Action item → Scan the records for lines with the string "will". Say how many there are, and add nothing.

[[ Records supplied, beginning ]]

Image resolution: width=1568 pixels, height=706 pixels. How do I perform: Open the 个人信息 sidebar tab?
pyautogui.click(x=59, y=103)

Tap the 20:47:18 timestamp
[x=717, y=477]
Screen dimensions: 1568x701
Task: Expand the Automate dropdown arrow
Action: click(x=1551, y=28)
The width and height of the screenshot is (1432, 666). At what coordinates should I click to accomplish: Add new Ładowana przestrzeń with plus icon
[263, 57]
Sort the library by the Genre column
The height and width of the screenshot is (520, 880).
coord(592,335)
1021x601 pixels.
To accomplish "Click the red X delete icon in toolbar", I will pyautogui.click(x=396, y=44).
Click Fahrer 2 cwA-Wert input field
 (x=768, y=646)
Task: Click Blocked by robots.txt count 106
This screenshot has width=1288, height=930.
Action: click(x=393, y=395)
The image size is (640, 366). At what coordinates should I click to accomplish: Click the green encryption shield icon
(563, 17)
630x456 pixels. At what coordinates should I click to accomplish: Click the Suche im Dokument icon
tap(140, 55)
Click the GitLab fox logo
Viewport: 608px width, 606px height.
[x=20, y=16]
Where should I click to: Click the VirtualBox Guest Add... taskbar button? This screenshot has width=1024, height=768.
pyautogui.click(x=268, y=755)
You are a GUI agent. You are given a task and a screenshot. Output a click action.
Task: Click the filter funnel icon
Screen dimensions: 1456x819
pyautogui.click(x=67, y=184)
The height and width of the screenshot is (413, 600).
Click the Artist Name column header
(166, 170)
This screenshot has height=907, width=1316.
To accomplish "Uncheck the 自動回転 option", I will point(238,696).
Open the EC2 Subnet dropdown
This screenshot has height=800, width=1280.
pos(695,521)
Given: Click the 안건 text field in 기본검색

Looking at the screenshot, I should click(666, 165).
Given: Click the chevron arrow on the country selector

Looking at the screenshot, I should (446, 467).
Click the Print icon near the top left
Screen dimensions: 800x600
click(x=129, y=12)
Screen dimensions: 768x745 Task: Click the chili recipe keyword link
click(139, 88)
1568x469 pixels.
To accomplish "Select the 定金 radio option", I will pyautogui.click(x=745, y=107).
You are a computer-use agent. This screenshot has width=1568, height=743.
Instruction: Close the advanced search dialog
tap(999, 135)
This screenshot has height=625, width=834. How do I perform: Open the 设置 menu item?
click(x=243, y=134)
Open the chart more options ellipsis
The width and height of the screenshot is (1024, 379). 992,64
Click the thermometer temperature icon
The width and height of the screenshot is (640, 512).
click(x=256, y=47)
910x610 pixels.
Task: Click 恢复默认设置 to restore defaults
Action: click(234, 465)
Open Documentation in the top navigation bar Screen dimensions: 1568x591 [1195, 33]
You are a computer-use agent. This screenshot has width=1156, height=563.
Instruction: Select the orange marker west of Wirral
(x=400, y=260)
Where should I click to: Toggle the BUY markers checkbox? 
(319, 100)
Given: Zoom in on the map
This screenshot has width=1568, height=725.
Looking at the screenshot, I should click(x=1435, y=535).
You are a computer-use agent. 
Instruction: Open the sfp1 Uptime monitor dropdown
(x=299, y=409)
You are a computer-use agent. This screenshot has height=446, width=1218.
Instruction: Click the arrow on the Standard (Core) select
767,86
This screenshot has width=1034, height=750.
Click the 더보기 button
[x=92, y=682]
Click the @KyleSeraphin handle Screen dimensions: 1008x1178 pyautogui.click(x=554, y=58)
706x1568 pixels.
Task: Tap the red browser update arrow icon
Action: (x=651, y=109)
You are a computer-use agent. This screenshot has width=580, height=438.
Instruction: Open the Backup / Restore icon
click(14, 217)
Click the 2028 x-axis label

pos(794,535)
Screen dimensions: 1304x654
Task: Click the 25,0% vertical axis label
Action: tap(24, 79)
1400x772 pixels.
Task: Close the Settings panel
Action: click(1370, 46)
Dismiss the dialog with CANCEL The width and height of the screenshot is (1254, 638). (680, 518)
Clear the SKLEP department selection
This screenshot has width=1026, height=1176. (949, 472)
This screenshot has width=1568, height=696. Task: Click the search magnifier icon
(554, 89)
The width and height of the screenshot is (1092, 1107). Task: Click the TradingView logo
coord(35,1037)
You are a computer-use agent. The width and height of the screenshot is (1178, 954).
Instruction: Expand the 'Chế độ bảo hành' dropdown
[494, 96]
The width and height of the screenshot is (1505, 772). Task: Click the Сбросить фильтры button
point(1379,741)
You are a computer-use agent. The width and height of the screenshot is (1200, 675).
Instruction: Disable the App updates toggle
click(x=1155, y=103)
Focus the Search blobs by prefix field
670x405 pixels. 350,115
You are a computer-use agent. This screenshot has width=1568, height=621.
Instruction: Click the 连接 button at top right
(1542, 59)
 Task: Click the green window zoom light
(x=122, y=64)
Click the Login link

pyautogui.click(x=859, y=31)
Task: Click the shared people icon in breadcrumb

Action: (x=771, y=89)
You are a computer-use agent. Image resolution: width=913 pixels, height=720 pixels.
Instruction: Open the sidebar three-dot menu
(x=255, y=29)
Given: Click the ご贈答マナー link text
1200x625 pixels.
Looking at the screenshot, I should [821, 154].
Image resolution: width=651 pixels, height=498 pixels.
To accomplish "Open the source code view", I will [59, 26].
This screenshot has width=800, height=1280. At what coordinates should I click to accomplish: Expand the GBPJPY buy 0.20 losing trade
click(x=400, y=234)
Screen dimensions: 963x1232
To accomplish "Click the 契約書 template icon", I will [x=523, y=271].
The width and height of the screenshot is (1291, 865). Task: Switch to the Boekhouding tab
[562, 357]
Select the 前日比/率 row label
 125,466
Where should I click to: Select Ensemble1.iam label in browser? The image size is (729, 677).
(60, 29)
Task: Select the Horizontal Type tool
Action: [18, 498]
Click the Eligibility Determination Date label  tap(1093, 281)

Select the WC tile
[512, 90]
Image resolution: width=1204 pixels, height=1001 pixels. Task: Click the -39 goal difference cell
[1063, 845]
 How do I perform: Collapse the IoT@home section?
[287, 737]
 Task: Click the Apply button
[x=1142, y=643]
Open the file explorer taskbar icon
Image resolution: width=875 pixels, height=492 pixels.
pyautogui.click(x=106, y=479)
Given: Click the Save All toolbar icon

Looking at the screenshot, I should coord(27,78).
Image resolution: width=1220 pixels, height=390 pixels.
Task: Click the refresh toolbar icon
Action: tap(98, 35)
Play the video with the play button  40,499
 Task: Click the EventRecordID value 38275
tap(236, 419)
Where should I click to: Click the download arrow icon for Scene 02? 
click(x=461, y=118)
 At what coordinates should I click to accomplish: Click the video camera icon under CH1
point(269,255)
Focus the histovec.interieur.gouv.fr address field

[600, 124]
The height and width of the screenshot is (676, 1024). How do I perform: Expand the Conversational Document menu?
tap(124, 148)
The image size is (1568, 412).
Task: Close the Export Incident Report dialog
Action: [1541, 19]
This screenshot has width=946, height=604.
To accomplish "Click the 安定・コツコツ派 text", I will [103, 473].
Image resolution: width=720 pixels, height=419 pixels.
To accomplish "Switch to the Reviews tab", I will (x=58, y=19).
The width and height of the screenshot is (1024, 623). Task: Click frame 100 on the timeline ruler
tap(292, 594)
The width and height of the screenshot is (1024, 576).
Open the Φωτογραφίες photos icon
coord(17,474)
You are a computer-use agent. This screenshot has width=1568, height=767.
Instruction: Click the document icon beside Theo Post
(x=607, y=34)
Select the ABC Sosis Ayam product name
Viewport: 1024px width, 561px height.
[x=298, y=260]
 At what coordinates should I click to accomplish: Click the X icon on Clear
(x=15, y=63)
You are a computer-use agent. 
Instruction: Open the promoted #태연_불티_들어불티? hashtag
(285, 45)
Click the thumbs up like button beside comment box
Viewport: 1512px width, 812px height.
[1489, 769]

[[ Records supplied, end ]]

Your response → 7